A presentation at ESMO 2022 explains the use of circulating tumor DNA as a tool which can predict outcomes for patients with diffuse large B-cell lymphoma.
Circulating tumor DNA (ctDNA) levels could potentially be used as a prognostic factor and a tumor-specific biomarker for diffuse large B-cell lymphoma (DLBCL) in China, according to the results of a retrospective analysis presented at the European Society for Medical Oncology (ESMO) Congress 2022.
Additionally, in the study, pretreatment ctDNA variant allele frequency (VAF) levels were successfully used to predict for response rate, progression-free survival (PFS), and overall survival (OS), which was found to be in line with what has been seen in solid tumors.
“The conclusion was that [ctDNA use] can be implemented and can predict the outcome [in patients with DLBCL],” said ESMO discussant Irit Avivi, MD, director of the Division of Hematology at Tel Aviv Sourasky Medical Center. “This might be a tool to follow the patients [with DLBCL] after treatment in most of the patients, but not in all of them, at least not with this 59-gene panel, [but] there are panels which include more genes.”
Currently in hematologic malignancies, ctDNA is mostly used as a marker for minimal residual disease. However, DLBCL is a heterogeneous disease and requires methods for prognostication.
“ctDNA is really becoming a very important tool in our practice during research, but I believe that in 1 to 3 years, it’s going to be used routinely,” Avivi commented.
The study authors, led by lead author Tao Guan, MD, PhD, of the Department of Hematology, Shanxi Provincial Cancer Hospital, Taiyuan, China, sought to determine if ctDNA could be used to predict outcomes in patients with DLBCL, as has been seen in select solid tumors to date. Guan et al also sought to identify typical mutations of subtypes of DLBCL.
A total of 172 patients with newly diagnosed DLBCL who underwent genetic testing with a 59-gene next-generation sequencing (NGS) panel were included in the study.
Prior to treatment, ctDNA was detected in 74.4% of patients.
The most frequent gene mutations observed were PCLO in 33.6% of patients and PIM1 in 32.8%. Mutations in KMT2D, CREBBP, BCL2, TP53, KLHL6, and MYC genes were much more common in germinal center B-cell (GCB) disease (P = .012; P = .011; P = .036; P = .020; and P = .0056), whereas CD79B was more common in non-GCB patients (P = .023). Avivi noted that research has shown that CD79B has been associated with extranodal disease and non-GCB subtype.
ctDNA VAF prior to treatment was found to correlate with International Prognostic Index (IPI) and Ann Arbor disease stage.
“The VAF was found to be in correlation with the IPI and the stage, which is also not surprising. If you have higher VAF levels, your outcome is going to be worse, and IPI is also a very strong predictor for worse outcomes,” Avivi said. “We know that in patients with solid tumors, higher VAF burden is associated usually with a worse outcome, which is also true for DLBCL.”

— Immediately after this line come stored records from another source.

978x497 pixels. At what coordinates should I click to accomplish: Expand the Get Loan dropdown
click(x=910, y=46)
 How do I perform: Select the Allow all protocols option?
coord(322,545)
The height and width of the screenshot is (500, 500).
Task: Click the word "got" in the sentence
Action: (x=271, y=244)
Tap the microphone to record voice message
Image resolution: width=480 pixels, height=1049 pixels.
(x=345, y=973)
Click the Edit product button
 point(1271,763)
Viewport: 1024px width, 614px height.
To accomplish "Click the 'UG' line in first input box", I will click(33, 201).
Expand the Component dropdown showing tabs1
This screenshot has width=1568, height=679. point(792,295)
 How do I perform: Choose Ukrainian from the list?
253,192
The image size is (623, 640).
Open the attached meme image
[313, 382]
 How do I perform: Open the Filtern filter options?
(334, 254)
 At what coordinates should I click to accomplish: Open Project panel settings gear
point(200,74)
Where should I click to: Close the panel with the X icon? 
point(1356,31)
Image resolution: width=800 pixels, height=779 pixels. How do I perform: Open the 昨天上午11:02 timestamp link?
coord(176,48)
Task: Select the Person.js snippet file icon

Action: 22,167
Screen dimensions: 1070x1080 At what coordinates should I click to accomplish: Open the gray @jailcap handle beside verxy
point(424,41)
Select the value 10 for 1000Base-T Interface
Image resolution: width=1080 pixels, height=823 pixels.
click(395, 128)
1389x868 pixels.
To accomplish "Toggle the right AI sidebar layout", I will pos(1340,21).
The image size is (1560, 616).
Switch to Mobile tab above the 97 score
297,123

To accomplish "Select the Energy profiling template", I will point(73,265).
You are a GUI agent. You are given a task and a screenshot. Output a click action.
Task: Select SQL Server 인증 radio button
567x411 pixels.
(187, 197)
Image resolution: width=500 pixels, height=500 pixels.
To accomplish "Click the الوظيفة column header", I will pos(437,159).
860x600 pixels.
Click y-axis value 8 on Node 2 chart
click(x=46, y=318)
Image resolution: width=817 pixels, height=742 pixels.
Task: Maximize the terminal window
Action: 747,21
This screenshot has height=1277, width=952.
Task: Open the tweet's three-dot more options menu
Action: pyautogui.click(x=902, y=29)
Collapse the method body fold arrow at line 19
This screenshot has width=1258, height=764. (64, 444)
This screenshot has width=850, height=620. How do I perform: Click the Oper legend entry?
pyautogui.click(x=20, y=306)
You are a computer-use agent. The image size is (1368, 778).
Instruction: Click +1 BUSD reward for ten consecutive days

Increased VAF levels were associated with increased lactate dehydrogenase levels (P < .0001), bone marrow involvement (P = .0277), and bulky disease (P = .0047), all of which are poor prognostic factors in DLBCL. Shorter PFS and OS was seen in all patients with ctDNA VAF levels above 23% compared with those with lower VAF levels. The association with VAF levels and OS was considered significant.
“I’m asking myself, is it really valuable nowadays because everything was in correlation with very simple clinical prognostic factors,” Avivi concluded. “Is [there] going to be more value in predicting patient’s outcome? I don’t know.”